Sharing the Stories of Talbot County

Jan 08, 2014 01:59PM ● By Cate Reynolds
By Rebekah Elliott

Cassandra Vanhooser, director of the Talbot County Office of Tourism, is a natural born storyteller. The former travel writer joined the tourism office last February, after moving about 900 miles from her family’s dairy farm in Tennessee. Though her new responsibilities aren’t quite the same as those of a journalist, she says the basic principle of storytelling still applies. As tourism director, Vanhooser hopes to discover the many different stories of Talbot County and capture them in the best way possible. We recently sat down with her to chat a little about her transition into tourism and what she has planned for the future.

It seems like you’re settling in well. How has the first year been?

It’s the most incredibly busy, intense job in the world, but it’s also so great. Talbot County just has so much going on. It’s a small office and there’s a lot to do, so it seems like every day just blows past. It’s just amazing how much we’re able to do here with a small staff. And we have people from all over the world wanting to come here.
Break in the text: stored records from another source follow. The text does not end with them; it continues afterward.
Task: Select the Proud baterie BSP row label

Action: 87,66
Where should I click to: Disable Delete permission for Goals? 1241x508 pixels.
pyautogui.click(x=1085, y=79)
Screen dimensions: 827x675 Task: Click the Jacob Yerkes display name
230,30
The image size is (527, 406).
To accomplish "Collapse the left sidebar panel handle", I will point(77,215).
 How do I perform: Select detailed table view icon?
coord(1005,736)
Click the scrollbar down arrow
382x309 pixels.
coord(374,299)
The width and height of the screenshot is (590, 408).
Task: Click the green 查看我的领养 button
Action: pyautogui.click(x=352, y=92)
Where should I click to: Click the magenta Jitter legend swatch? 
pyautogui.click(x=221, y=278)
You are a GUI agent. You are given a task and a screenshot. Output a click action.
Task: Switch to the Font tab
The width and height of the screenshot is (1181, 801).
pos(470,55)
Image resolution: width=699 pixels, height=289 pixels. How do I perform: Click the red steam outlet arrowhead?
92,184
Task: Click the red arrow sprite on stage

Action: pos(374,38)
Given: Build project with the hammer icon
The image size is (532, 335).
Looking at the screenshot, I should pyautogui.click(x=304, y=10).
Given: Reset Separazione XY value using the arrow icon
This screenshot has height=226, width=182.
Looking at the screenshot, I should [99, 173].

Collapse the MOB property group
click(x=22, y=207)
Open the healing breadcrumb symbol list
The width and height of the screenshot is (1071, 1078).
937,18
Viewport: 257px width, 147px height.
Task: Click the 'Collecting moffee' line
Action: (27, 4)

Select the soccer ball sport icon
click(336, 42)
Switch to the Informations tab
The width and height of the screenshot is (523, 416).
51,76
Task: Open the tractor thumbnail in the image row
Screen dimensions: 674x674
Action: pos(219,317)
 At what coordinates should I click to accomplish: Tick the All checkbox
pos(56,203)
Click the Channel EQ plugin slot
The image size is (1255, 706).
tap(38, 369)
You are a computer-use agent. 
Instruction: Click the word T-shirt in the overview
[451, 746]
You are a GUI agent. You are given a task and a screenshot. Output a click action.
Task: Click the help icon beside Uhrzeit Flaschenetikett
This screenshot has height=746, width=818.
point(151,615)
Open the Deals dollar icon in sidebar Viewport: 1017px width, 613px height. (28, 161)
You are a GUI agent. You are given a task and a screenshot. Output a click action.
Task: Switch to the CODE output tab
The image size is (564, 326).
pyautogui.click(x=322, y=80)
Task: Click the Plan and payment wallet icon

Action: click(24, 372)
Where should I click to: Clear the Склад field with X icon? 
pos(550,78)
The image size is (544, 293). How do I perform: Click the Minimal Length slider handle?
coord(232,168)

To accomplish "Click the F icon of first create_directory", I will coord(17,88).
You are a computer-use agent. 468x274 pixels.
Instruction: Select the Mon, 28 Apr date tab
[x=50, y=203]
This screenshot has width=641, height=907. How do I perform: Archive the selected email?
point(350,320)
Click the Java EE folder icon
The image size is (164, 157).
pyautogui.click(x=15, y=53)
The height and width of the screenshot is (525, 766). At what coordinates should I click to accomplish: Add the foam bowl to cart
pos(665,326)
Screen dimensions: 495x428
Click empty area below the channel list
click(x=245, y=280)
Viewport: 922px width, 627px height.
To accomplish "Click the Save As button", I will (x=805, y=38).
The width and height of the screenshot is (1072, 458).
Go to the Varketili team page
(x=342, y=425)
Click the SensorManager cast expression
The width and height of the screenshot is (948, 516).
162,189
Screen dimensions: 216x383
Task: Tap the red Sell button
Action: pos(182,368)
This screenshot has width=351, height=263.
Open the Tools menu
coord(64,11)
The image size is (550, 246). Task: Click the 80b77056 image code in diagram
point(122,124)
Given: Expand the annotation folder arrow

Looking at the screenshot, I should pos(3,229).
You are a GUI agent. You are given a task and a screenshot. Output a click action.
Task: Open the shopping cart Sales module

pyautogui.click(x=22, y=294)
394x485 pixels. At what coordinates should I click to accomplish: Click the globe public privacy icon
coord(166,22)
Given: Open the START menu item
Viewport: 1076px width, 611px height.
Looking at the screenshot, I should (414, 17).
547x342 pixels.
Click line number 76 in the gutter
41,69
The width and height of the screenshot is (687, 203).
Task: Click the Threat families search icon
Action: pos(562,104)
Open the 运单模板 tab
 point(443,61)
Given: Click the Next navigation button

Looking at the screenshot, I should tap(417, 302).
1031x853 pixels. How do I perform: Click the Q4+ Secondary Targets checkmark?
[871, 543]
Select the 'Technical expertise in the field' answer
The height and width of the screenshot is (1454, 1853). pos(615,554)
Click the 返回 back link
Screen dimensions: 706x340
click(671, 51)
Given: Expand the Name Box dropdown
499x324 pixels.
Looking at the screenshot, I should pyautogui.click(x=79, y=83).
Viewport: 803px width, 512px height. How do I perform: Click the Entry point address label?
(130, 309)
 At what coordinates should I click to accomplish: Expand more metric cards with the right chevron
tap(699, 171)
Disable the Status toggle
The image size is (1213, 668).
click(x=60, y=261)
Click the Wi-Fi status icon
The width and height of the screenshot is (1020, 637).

It’s a great honor when someone comes to your county, in this case, to spend their leisure dollars. We should consider it a real compliment. There’s a world of options when someone is choosing where to go to spend their time off and their leisure money. They could go anywhere; so it’s a huge honor when they decide to come here.

Tell me a little more about Talbot County as a travel destination for international tourists.

The thing about Talbot County is its proximity to the nation’s capital. We are a prime destination for international travelers. What we have that is particularly appealing to international travelers is that sense of the authentic, small town, rural America. International tourists want to see what real America is, right? You’ve got the cities, but then there’s a whole lot of America that’s not cities and we’re emblematic of that wholesome American experience.

What’s one of the major projects you’ve been working on since taking over?

I want an excellent website that tells the story of Talbot County. I would say it will take at least six months until we’re there, but we are on our way to a new website. I would like for the website to be a little bit more dynamic, so you don’t see the same thing every time you look at it. But it also needs to say where Talbot County is and what it means to be in Talbot County. When we get this website redone and if it does what I’m picturing it to do, I’ll be very proud of that.

That sounds like a pretty daunting task. Is there anything else you’re hoping to accomplish this year?

We’re adding a blog to the website. I will be blogging about Talbot County and I’ll be having guest bloggers join me. These things take a lot of time to develop and this (the website) is our anchor, so we’re going to drop our anchor and then see what else we can do. I’d also love for us to have a lot more volunteers and I’d love to develop a volunteer program. But we’re going to drop our anchor first and then branch out from there.

It seems Talbot County is becoming increasingly well known for its restaurants. Is this something the tourism office is helping to promote?

Both Maryland and Virginia are really pushing the states as culinary destinations and we, of course—(former tourism director) Debbie Dodson and now me—are positioning Talbot County as a culinary destination. One of the reasons is that we have unique products that are indigenous to our location; we have oysters and crabs. When people eat an oyster, they want to be as close to where that oyster came from so that they can see how it got to them. That’s the big movement now—how did that food get to my plate? And we do that extremely well.

If you had to pick your favorite thing about Talbot County, what would it be?

Well, I am partial to pretty. Every single day, I get to live in the place I consider one of the prettiest places in America, and that’s the truth. Yes, you find the beauty in the place where you are, but it just so happens we’ve got a gracious plenty here. We are well and blessed in that regard.